* WHAT THIS TASK INVOLVES
Find the string "computer" in the listing below and return each line it appears in.

* SUPPLIED MATERIAL
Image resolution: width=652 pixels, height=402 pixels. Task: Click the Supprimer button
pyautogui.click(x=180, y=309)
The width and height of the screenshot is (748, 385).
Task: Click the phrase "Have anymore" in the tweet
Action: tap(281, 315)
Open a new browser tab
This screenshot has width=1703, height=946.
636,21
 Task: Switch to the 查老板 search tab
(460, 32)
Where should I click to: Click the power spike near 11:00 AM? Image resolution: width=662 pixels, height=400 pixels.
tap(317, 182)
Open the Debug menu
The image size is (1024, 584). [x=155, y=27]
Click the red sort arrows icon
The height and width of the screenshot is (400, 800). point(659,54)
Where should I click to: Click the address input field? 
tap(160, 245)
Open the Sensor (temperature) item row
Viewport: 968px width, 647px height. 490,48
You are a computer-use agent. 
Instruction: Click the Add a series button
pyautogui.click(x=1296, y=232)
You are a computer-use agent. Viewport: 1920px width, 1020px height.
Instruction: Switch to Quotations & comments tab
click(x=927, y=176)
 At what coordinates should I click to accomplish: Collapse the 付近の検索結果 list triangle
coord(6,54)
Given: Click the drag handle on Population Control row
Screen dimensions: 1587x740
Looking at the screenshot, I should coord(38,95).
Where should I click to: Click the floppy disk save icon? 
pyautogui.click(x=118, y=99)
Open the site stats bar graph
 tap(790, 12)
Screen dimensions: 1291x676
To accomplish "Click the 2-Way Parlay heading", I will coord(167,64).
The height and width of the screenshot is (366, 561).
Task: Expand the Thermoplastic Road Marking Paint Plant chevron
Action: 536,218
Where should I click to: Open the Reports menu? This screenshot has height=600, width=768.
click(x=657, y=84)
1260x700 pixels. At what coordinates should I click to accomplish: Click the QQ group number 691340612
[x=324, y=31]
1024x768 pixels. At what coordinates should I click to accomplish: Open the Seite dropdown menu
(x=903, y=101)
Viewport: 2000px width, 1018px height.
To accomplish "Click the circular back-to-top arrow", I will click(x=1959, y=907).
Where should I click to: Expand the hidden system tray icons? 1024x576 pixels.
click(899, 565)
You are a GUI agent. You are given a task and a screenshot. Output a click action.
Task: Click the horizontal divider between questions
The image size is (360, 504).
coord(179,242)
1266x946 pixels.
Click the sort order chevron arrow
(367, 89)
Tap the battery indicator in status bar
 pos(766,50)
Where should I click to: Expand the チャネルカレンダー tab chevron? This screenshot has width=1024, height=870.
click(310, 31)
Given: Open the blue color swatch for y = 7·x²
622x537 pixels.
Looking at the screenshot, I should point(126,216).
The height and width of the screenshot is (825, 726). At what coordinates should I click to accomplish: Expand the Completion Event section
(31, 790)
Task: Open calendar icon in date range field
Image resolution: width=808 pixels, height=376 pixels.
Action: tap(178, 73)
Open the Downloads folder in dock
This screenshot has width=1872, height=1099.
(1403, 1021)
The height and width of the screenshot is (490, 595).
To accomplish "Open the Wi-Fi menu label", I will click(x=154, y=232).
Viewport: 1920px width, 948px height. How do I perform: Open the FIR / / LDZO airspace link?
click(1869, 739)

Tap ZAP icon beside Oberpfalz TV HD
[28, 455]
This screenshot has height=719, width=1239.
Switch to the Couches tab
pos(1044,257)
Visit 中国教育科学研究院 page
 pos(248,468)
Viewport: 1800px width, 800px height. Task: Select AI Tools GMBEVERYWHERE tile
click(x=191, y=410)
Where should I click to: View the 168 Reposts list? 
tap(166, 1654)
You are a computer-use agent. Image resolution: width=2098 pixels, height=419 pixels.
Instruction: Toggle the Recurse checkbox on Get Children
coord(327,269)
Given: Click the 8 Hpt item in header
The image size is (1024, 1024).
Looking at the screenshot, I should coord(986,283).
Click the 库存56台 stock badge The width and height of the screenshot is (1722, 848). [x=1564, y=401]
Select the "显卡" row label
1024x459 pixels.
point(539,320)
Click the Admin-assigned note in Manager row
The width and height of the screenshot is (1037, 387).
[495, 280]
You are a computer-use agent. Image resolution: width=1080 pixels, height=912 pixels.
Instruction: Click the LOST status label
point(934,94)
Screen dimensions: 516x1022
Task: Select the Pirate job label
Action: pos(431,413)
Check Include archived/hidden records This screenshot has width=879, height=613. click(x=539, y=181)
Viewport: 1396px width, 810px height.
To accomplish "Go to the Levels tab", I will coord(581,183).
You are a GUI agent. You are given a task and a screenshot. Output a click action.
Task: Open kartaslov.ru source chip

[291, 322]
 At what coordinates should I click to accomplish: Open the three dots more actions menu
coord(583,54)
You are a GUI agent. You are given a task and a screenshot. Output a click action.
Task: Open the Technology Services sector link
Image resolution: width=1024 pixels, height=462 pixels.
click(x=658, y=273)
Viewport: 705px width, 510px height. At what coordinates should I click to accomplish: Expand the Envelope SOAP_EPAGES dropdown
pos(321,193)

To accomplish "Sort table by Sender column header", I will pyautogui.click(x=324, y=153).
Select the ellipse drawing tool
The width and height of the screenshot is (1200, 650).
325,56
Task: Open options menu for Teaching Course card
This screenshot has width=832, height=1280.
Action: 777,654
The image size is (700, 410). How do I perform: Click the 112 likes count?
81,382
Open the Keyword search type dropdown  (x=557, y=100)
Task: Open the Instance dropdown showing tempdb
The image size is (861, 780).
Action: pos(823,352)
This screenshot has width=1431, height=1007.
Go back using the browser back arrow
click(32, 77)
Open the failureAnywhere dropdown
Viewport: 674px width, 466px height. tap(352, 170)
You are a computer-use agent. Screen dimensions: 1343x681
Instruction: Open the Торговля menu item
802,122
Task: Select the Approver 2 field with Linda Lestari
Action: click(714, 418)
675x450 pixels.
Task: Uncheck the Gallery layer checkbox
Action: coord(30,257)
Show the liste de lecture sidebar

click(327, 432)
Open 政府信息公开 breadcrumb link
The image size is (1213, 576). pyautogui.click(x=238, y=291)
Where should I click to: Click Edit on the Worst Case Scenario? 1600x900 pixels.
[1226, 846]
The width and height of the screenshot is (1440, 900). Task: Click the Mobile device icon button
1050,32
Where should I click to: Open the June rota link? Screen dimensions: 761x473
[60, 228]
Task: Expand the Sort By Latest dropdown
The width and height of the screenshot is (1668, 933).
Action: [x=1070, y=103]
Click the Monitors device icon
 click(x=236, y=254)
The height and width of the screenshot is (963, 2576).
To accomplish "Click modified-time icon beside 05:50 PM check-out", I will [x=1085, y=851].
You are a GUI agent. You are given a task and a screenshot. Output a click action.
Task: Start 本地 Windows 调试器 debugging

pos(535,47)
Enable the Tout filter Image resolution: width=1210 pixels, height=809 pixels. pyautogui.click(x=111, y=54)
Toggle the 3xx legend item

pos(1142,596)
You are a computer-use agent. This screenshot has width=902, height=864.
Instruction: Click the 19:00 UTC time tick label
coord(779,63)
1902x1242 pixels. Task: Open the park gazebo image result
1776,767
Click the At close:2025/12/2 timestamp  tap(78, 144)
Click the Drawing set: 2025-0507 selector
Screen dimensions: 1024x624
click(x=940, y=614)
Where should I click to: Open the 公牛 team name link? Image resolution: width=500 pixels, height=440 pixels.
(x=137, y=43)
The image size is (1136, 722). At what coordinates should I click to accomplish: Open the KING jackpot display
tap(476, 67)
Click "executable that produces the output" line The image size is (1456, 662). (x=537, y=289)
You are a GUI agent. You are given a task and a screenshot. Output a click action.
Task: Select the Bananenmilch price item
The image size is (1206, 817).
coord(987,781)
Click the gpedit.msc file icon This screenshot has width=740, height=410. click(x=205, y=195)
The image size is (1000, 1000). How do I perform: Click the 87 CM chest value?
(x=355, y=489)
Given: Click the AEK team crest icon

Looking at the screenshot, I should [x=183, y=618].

* WRITTEN SOLUTION
You are a computer-use agent. 
You are a computer-use agent. Viewport: 1920px width, 1020px height.
You are a computer-use agent. Image resolution: width=2098 pixels, height=419 pixels.
You are a computer-use agent. Image resolution: width=1080 pixels, height=912 pixels.
You are a computer-use agent. Screen dimensions: 1343x681
You are a computer-use agent. This screenshot has width=902, height=864.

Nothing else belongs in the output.